# SGI in October ???



## mcfay (Aug 6, 2012)

I will be headed to SGI the second week of October for several days.  I am new to the surf fishing and would like to here any advice out there that may help my trip.  What bites that time of year and what should be used.  Thanks


----------



## Dustin Pate (Aug 6, 2012)

Everything is biting. Probably one of the best times of the year. Redfish are my favorite target at that time wading in the bayside of the island. They also get in the surf along with whiting, pompano and others.


----------



## mcfay (Aug 6, 2012)

How do fish for the reds on the bay side and what would you use for bait in the surf??? Thanks for the help


----------



## BME013 (Aug 6, 2012)

Reds and trout should be biting good with the weather turning.  I would rather fish the bay side.  I would use a gold spoon for reds and berkley gulp with like a 1/4 jig head.  You can catch anything on that.
I would also NOT use wire leaders or heavy line.  Try 8 to 15 pound line with a fluorocarbon leader that is 12 to 15lb test. A 7ft or 7'6 spinning rod.

If surf fishing you can cast a spoon or mirro lure.  If using bait make sure it is fresh!


----------



## Dentman (Aug 6, 2012)

*Sgi*

Youth camp boat ramp, walk right and wade out to oyster bar by channel on outgoing tide, gold spoon, gulp shrimp under Cajun thunder popping cork or mirror lure m5211. Trout, reds, Spanish.....awesome
Happy Fishin


----------



## Dustin Pate (Aug 6, 2012)

mcfay said:


> How do fish for the reds on the bay side and what would you use for bait in the surf??? Thanks for the help



My bait of choice for reds are finger mullet that you can cast net most anywhere on the bay side. Do a search under my name for SGI and you should find plenty of tips and rigs to use. Good starting point is the youth ramp in the State Park and 6th Street East at the estuary. I fish the mullet on a carolina rig. I recommend braid as main line (oysters) and a 20-30 lb fluoro. leader. Top it with either a 1/0 kahle or circle hook.
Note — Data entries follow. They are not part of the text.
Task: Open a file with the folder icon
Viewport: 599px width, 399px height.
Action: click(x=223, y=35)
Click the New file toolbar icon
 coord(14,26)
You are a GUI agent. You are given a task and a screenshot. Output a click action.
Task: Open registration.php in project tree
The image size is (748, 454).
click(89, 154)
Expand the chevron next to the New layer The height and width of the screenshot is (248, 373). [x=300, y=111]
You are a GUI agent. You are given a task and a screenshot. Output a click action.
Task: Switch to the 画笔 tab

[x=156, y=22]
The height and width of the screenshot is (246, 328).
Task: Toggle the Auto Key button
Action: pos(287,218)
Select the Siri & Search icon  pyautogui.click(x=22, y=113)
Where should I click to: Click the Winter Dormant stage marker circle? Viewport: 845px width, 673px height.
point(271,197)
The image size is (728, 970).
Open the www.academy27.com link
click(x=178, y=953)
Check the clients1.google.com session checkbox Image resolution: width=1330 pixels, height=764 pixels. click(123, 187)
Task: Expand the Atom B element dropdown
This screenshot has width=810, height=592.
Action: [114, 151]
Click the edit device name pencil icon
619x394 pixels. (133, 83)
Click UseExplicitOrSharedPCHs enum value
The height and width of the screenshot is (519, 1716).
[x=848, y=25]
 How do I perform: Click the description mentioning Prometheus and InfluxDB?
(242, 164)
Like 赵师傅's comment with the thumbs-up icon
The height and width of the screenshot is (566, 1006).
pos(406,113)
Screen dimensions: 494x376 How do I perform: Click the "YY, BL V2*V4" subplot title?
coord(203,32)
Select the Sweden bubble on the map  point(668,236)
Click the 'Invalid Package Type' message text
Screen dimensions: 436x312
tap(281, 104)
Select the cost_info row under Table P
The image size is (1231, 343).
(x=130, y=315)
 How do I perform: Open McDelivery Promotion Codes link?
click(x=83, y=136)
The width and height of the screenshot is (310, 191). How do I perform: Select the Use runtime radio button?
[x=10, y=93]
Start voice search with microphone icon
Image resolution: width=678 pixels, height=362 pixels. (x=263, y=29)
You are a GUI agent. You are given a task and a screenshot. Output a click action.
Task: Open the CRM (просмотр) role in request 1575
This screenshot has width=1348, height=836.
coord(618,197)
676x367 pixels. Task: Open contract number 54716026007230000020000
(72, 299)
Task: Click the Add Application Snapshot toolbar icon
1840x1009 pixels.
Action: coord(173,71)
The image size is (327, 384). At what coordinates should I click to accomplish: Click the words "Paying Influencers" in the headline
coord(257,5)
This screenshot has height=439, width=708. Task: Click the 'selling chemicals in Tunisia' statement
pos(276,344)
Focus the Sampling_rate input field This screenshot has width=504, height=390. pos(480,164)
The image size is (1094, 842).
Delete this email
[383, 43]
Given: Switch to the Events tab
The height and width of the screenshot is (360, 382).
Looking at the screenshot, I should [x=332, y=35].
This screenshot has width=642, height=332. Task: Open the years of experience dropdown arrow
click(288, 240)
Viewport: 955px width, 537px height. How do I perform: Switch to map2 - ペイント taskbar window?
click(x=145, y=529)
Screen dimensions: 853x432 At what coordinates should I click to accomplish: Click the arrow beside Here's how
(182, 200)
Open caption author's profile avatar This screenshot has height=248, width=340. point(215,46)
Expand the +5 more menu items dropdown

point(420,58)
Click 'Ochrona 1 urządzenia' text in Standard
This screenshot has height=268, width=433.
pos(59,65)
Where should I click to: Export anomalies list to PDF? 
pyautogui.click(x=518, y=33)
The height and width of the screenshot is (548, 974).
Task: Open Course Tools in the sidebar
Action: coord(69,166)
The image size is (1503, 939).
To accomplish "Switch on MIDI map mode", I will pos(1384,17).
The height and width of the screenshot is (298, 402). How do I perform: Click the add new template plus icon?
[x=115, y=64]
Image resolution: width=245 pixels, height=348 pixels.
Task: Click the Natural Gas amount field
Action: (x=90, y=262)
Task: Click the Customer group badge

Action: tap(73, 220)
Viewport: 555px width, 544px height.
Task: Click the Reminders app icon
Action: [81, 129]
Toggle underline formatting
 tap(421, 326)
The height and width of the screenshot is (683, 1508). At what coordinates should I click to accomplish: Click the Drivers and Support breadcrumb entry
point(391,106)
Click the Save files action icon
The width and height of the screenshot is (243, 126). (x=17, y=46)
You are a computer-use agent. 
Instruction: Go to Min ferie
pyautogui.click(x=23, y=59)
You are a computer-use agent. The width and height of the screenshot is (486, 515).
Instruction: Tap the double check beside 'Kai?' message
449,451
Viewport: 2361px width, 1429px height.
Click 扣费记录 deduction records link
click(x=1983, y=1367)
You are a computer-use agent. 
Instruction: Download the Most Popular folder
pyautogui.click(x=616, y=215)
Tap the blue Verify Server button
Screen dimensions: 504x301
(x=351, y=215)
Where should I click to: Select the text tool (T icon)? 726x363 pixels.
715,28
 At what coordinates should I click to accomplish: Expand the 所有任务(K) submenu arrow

On the beach fresh shrimp fished on a carolina rig or a double drop rig will catch anything that swims. I like a smaller hook for pomps and whiting..something like a #2 circle. For a chance at a big bull red take a small whiting and cut it into and chunk it out.


----------



## mcfay (Aug 7, 2012)

Dustin,I appreciate the info.  What about wading out from the youth boat ramp or other places on the bay side.  Can you give me a little information on that.  I was on the island last week and I saw several people wading and casting along 98 as we were heading toward Carabelle.


----------



## Dustin Pate (Aug 7, 2012)

At the youth ramp your best bet is to just walk the shore to the left of the ramp all the way to the point. There is a channel in front of you that is like a highway for the fish. If I am just wading and tossing spoons or jigs under a cajun thunder I prefer a higher tide that will bring the fish up to the grass. For live bait I prefer a falling tide that drops the fish back into the channel where they are easy pickings for the carolina rig on bottom.


----------



## FSU Turtle (Aug 7, 2012)

Dustin Pate said:


> At the youth ramp your best bet is to just walk the shore to the left of the ramp all the way to the point. There is a channel in front of you that is like a highway for the fish. If I am just wading and tossing spoons or jigs under a cajun thunder I prefer a higher tide that will bring the fish up to the grass. For live bait I prefer a falling tide that drops the fish back into the channel where they are easy pickings for the carolina rig on bottom.



x2
For me I like to fish along the grass during the higher tide cycle with artificials and cast to them. Weedless jerk baits and spoons usually work well. For meat fishing put a small mullet on the bottom of the channel during the lower tide cycle, but you will also catch more trash fish.


----------



## buckblaster47 (Aug 7, 2012)

where is SGI?


----------



## Dustin Pate (Aug 8, 2012)

buckblaster47 said:


> where is SGI?



St. George Island. It is on the Florida gulf coast southwest of Tallahassee or an hour or so east of Panama City.


----------



## Dutch1 (Aug 13, 2012)

*I hope your luck was better than mine...*

I just fished SGI for a solid week. Monday AM was good and then it shut down. I tried the east end, shore, youth camp, and the bridges with no luck all week all hours of the day and tide. . . . I didn't try 6th street. I wish I would have known about that spot. I threw everything at them I could think of. Top water, cajun thunder, shrimp, gulp, etc.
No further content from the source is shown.